▶ [EXERCISE DESCRIPTION] Copy out the material exactly as it appears, from the line containing "Where should I click to: Click the video" through the end of the material, inclusive.

▶ [PROVIDED INFORMATION]
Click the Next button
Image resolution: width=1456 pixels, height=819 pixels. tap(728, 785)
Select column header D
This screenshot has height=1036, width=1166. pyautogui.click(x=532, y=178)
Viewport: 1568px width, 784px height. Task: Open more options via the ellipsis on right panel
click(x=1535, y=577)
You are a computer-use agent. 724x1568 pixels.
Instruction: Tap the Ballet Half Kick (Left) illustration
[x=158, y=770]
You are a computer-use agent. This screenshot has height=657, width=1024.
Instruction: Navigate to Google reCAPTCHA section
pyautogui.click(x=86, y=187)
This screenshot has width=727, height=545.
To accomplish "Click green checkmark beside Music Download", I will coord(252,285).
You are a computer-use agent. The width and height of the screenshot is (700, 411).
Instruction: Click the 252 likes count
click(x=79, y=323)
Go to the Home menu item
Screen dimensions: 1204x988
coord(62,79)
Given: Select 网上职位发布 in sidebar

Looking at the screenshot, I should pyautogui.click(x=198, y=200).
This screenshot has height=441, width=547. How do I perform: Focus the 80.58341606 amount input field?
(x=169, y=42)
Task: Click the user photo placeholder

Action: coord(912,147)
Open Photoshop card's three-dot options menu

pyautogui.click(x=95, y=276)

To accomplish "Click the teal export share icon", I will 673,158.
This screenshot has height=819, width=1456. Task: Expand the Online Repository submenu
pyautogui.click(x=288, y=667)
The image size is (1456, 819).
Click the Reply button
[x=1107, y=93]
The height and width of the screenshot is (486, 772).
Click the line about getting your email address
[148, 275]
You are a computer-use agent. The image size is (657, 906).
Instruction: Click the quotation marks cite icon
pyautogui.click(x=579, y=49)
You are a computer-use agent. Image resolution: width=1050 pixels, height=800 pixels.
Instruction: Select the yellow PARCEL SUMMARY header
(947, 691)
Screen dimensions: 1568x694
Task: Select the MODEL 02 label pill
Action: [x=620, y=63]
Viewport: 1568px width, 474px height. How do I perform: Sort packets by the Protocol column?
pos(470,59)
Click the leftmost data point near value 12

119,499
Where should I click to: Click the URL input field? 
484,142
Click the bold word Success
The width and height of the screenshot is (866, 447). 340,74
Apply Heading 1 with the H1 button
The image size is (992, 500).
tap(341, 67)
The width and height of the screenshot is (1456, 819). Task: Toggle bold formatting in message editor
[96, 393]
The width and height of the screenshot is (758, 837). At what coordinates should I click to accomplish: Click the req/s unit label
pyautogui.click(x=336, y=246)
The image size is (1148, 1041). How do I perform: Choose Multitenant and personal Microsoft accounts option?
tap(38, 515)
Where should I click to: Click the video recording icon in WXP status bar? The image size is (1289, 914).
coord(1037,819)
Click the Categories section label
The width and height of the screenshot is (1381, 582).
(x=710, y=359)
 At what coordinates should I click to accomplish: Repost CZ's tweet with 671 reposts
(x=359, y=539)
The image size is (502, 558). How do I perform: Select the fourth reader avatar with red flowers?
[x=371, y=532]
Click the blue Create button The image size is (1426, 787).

▶ [SOLUTION]
Where should I click to: Click the video recording icon in WXP status bar? The image size is (1289, 914).
coord(1037,819)
Click the Categories section label
The width and height of the screenshot is (1381, 582).
(x=710, y=359)
 At what coordinates should I click to accomplish: Repost CZ's tweet with 671 reposts
(x=359, y=539)
The image size is (502, 558). How do I perform: Select the fourth reader avatar with red flowers?
[x=371, y=532]
Click the blue Create button The image size is (1426, 787).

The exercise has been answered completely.